▸ DIRECTIONS FOR THIS TASK:
Take the listing below and reproduce it in full. Change nothing.

▸ EXTRACTED ENTRIES:
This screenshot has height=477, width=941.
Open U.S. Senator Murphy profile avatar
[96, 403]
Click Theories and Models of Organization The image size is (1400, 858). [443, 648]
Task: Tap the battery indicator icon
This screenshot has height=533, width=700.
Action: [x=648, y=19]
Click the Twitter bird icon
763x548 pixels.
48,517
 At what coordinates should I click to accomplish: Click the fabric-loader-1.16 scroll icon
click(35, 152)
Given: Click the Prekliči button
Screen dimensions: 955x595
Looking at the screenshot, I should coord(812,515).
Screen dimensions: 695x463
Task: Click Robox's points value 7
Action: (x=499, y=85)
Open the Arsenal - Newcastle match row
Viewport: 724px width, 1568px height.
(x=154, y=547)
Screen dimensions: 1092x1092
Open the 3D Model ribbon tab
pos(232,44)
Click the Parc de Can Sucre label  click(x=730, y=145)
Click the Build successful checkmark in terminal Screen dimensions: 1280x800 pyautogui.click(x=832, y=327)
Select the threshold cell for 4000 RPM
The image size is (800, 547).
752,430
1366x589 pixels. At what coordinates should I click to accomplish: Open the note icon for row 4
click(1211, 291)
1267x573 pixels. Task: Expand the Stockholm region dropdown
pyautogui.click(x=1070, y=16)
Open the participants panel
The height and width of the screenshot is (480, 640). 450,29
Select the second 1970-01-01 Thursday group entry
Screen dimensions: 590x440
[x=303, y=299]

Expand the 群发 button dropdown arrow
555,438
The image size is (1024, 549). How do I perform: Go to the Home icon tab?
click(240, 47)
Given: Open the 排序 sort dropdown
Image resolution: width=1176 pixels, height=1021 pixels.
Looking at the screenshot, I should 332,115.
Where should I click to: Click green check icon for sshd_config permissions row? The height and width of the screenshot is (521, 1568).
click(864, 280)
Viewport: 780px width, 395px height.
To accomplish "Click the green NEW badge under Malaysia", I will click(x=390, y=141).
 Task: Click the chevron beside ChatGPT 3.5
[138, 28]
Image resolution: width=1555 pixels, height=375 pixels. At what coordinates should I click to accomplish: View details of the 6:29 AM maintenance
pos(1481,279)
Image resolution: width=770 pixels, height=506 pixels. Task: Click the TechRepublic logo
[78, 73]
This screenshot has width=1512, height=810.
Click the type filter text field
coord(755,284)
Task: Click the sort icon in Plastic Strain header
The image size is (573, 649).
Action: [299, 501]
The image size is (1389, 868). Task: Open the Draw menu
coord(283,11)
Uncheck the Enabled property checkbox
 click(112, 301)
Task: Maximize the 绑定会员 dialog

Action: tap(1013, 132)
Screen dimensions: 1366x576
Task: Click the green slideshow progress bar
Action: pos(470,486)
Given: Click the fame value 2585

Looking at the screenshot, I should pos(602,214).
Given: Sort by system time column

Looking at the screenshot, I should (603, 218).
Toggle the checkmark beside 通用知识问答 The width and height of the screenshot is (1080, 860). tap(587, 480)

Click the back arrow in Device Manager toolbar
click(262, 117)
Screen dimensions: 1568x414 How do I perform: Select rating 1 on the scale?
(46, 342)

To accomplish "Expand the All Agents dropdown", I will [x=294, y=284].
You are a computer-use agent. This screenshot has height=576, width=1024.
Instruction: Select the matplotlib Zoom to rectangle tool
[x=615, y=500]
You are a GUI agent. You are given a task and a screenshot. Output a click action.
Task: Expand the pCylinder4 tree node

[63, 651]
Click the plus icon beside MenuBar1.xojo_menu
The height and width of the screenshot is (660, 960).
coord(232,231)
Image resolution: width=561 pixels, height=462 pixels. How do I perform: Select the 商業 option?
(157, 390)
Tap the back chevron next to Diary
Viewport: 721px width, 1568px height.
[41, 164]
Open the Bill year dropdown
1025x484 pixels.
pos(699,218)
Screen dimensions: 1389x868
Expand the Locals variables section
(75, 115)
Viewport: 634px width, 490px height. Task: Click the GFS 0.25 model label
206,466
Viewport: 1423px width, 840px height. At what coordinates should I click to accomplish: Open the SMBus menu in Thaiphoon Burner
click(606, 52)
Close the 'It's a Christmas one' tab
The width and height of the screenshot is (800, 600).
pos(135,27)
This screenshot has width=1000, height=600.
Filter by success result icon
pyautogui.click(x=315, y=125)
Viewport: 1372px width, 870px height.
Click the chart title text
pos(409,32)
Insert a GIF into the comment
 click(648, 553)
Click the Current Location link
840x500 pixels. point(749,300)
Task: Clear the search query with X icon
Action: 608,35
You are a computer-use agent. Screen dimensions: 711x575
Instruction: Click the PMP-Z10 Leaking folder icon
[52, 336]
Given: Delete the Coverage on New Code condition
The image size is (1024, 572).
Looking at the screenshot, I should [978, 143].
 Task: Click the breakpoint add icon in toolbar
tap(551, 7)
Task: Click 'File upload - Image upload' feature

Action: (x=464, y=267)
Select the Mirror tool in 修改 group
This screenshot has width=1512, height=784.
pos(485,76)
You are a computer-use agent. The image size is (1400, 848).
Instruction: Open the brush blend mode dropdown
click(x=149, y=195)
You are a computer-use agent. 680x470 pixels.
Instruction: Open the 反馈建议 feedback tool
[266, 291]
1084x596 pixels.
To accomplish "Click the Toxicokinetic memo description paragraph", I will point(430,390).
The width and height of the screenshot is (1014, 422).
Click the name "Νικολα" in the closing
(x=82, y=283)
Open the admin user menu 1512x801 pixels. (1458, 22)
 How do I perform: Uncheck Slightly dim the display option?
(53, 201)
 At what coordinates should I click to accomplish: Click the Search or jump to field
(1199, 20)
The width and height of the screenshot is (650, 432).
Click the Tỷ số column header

▸ RESPONSE:
This screenshot has height=477, width=941.
Open U.S. Senator Murphy profile avatar
[96, 403]
Click Theories and Models of Organization The image size is (1400, 858). [443, 648]
Task: Tap the battery indicator icon
This screenshot has height=533, width=700.
Action: [x=648, y=19]
Click the Twitter bird icon
763x548 pixels.
48,517
 At what coordinates should I click to accomplish: Click the fabric-loader-1.16 scroll icon
click(35, 152)
Given: Click the Prekliči button
Screen dimensions: 955x595
Looking at the screenshot, I should coord(812,515).
Screen dimensions: 695x463
Task: Click Robox's points value 7
Action: (x=499, y=85)
Open the Arsenal - Newcastle match row
Viewport: 724px width, 1568px height.
(x=154, y=547)
Screen dimensions: 1092x1092
Open the 3D Model ribbon tab
pos(232,44)
Click the Parc de Can Sucre label  click(x=730, y=145)
Click the Build successful checkmark in terminal Screen dimensions: 1280x800 pyautogui.click(x=832, y=327)
Select the threshold cell for 4000 RPM
The image size is (800, 547).
752,430
1366x589 pixels. At what coordinates should I click to accomplish: Open the note icon for row 4
click(1211, 291)
1267x573 pixels. Task: Expand the Stockholm region dropdown
pyautogui.click(x=1070, y=16)
Open the participants panel
The height and width of the screenshot is (480, 640). 450,29
Select the second 1970-01-01 Thursday group entry
Screen dimensions: 590x440
[x=303, y=299]

Expand the 群发 button dropdown arrow
555,438
The image size is (1024, 549). How do I perform: Go to the Home icon tab?
click(240, 47)
Given: Open the 排序 sort dropdown
Image resolution: width=1176 pixels, height=1021 pixels.
Looking at the screenshot, I should 332,115.
Where should I click to: Click green check icon for sshd_config permissions row? The height and width of the screenshot is (521, 1568).
click(864, 280)
Viewport: 780px width, 395px height.
To accomplish "Click the green NEW badge under Malaysia", I will click(x=390, y=141).
 Task: Click the chevron beside ChatGPT 3.5
[138, 28]
Image resolution: width=1555 pixels, height=375 pixels. At what coordinates should I click to accomplish: View details of the 6:29 AM maintenance
pos(1481,279)
Image resolution: width=770 pixels, height=506 pixels. Task: Click the TechRepublic logo
[78, 73]
This screenshot has width=1512, height=810.
Click the type filter text field
coord(755,284)
Task: Click the sort icon in Plastic Strain header
The image size is (573, 649).
Action: [299, 501]
The image size is (1389, 868). Task: Open the Draw menu
coord(283,11)
Uncheck the Enabled property checkbox
 click(112, 301)
Task: Maximize the 绑定会员 dialog

Action: tap(1013, 132)
Screen dimensions: 1366x576
Task: Click the green slideshow progress bar
Action: pos(470,486)
Given: Click the fame value 2585

Looking at the screenshot, I should pos(602,214).
Given: Sort by system time column

Looking at the screenshot, I should (603, 218).
Toggle the checkmark beside 通用知识问答 The width and height of the screenshot is (1080, 860). tap(587, 480)

Click the back arrow in Device Manager toolbar
click(262, 117)
Screen dimensions: 1568x414 How do I perform: Select rating 1 on the scale?
(46, 342)

To accomplish "Expand the All Agents dropdown", I will [x=294, y=284].
You are a computer-use agent. This screenshot has height=576, width=1024.
Instruction: Select the matplotlib Zoom to rectangle tool
[x=615, y=500]
You are a GUI agent. You are given a task and a screenshot. Output a click action.
Task: Expand the pCylinder4 tree node

[63, 651]
Click the plus icon beside MenuBar1.xojo_menu
The height and width of the screenshot is (660, 960).
coord(232,231)
Image resolution: width=561 pixels, height=462 pixels. How do I perform: Select the 商業 option?
(157, 390)
Tap the back chevron next to Diary
Viewport: 721px width, 1568px height.
[41, 164]
Open the Bill year dropdown
1025x484 pixels.
pos(699,218)
Screen dimensions: 1389x868
Expand the Locals variables section
(75, 115)
Viewport: 634px width, 490px height. Task: Click the GFS 0.25 model label
206,466
Viewport: 1423px width, 840px height. At what coordinates should I click to accomplish: Open the SMBus menu in Thaiphoon Burner
click(606, 52)
Close the 'It's a Christmas one' tab
The width and height of the screenshot is (800, 600).
pos(135,27)
This screenshot has width=1000, height=600.
Filter by success result icon
pyautogui.click(x=315, y=125)
Viewport: 1372px width, 870px height.
Click the chart title text
pos(409,32)
Insert a GIF into the comment
 click(648, 553)
Click the Current Location link
840x500 pixels. point(749,300)
Task: Clear the search query with X icon
Action: 608,35
You are a computer-use agent. Screen dimensions: 711x575
Instruction: Click the PMP-Z10 Leaking folder icon
[52, 336]
Given: Delete the Coverage on New Code condition
The image size is (1024, 572).
Looking at the screenshot, I should [978, 143].
 Task: Click the breakpoint add icon in toolbar
tap(551, 7)
Task: Click 'File upload - Image upload' feature

Action: (x=464, y=267)
Select the Mirror tool in 修改 group
This screenshot has width=1512, height=784.
pos(485,76)
You are a computer-use agent. The image size is (1400, 848).
Instruction: Open the brush blend mode dropdown
click(x=149, y=195)
You are a computer-use agent. 680x470 pixels.
Instruction: Open the 反馈建议 feedback tool
[266, 291]
1084x596 pixels.
To accomplish "Click the Toxicokinetic memo description paragraph", I will point(430,390).
The width and height of the screenshot is (1014, 422).
Click the name "Νικολα" in the closing
(x=82, y=283)
Open the admin user menu 1512x801 pixels. (1458, 22)
 How do I perform: Uncheck Slightly dim the display option?
(53, 201)
 At what coordinates should I click to accomplish: Click the Search or jump to field
(1199, 20)
The width and height of the screenshot is (650, 432).
Click the Tỷ số column header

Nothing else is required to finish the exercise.